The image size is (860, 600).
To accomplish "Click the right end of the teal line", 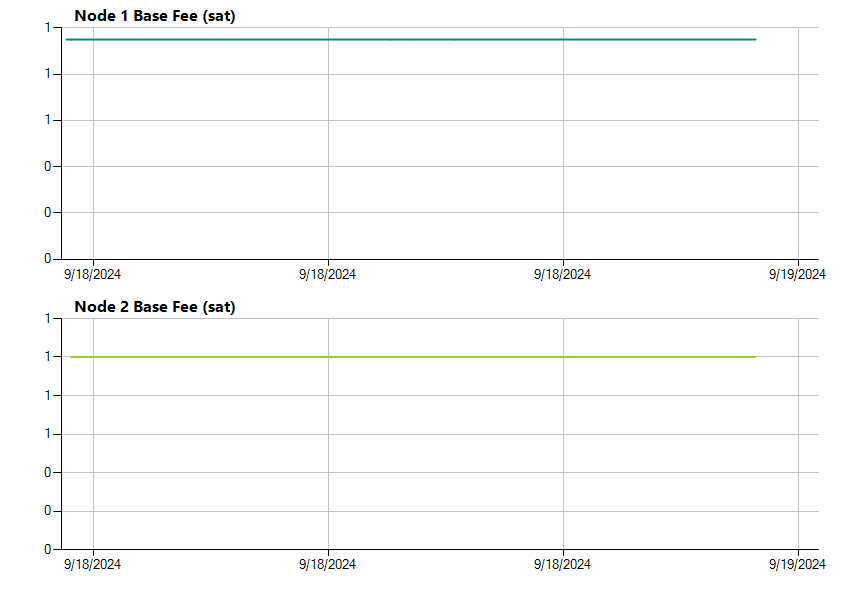I will 755,39.
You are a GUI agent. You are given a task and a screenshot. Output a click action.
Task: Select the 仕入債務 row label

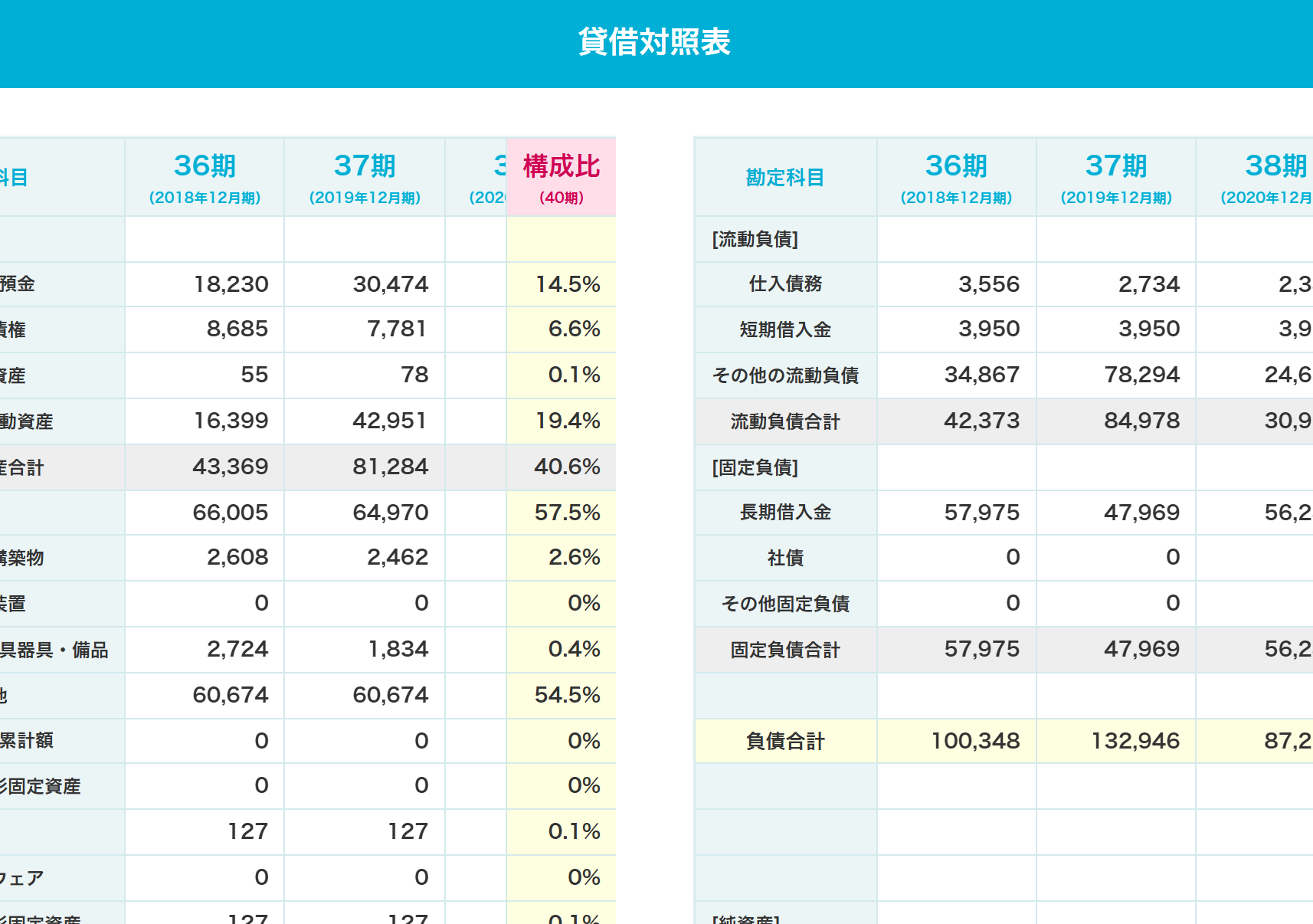(784, 283)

○ ○ ○ ○

# [EXERCISE AIM]
Rewrite the part of the records that opens with the line containing "You are a GUI" and runs through the end of the records, changing "row label" to "row name" and keeping everything else the same. Leave the pictures out of your answer.

# [RESPONSE TO THE TASK]
You are a GUI agent. You are given a task and a screenshot. Output a click action.
Task: Select the 仕入債務 row name

(784, 283)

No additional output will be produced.